1. ## Taylor Polynomials

Please help! Don't worry too much about the plotting of the graph. I can work that out. Just on the actually math portion of the problem, I am not sure how to approach this question. How do you find all the various functions of T? What are non-zero terms (just any term that isn't lying on the x-axis?)? Thank you in advance.

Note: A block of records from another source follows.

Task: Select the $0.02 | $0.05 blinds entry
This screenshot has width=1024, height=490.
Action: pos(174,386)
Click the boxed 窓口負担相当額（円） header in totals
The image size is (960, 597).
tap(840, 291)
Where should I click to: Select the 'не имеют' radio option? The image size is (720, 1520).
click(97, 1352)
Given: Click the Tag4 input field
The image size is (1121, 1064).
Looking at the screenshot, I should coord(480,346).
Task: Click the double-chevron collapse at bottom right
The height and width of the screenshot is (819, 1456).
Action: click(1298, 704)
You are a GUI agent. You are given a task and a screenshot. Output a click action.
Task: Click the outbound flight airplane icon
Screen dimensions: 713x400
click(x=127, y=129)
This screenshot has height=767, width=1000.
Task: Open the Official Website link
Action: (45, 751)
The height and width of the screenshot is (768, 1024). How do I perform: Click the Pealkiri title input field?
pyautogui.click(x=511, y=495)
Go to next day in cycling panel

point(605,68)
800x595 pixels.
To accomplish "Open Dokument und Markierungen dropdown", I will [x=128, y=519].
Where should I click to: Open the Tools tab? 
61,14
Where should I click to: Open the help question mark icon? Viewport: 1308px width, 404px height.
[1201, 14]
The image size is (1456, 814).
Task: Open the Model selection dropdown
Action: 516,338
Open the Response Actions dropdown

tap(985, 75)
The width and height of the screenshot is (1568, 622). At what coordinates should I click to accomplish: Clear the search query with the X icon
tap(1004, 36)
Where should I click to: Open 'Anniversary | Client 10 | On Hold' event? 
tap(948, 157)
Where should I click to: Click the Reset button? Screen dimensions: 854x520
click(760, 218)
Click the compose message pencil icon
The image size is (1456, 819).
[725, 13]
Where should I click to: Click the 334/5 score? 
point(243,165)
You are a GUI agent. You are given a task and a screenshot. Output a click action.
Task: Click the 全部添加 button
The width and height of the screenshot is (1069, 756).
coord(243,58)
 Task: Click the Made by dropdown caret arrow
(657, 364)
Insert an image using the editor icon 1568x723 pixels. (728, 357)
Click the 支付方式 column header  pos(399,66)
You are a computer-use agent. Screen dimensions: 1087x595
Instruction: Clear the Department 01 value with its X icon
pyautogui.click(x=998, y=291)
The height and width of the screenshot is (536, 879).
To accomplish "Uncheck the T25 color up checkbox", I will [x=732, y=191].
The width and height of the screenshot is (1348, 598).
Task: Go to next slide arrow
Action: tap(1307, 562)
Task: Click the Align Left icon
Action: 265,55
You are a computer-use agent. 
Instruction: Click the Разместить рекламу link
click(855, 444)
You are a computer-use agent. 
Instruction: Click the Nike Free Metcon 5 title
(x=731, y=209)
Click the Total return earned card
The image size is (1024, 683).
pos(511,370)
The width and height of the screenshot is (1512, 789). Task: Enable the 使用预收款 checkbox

2. Originally Posted by Acoustica
Please help! Don't worry too much about the plotting of the graph. I can work that out. Just on the actually math portion of the problem, I am not sure how to approach this question. How do you find all the various functions of T? Thank you in advance.
f(x) = sin(x) + cos(2x)
f'(x) = cos(x) - 2 sin(2x)
f''(x) = -sin(x) -4 cos(2x)
f'''(x) = -cos(x) +8 sin(2x)
f''''(x) = sin(x) + 16 cos(2x)

so if we are going to expand as a Taylor series about 0, we need:

f(0) = 1,
f'(0) = 1
f''(0) = -4
f'''(0) = -1
f''''(0) = 16

and so our series is:

f(x) = f(0) + f'(0) x + f''(0) x^2/2! + f'''(0) x^3/3! + f''''(0) x^4/4! + ..

.....= 1 + x - 2x^2 - x^3/6 + (2/3) x^4 + ...

(note this has gone too far as this takes us up to the 5th non-zero term)

RonL

3. Thanks! This is what I achieved for the graph and the functions I graphed.

Dotted line: sin(x) + cos(2x)
Green line: T1 = x+1
Blue line: T2 = (x-(x^3/6)) + (1-((2x)^2/2))
Red line: T3 = (x-(x^3/6)+(x^5/120)) + (1-((2x)^2/2)+((2x)^4/24))
Purple: T4 = (x-(x^3/6)+(x^5/120)-(x^7/5040)) + (1-((2x)^2/2)+((2x)^4/24)-((2x)^6/720))

The red and purple line overlap each other, so it is slightly hard to see.
Is what I got for T4 equivalent to what you wrote, "1 + x - 2x^2 - x^3/6"? I used the known series of sin(x) and cos(x) instead.
Also, the question asks to write down the polynomial T4, do I just write down the function I graphed? What does it mean when it says "Make sure that T4 has exactly four nonzero terms"?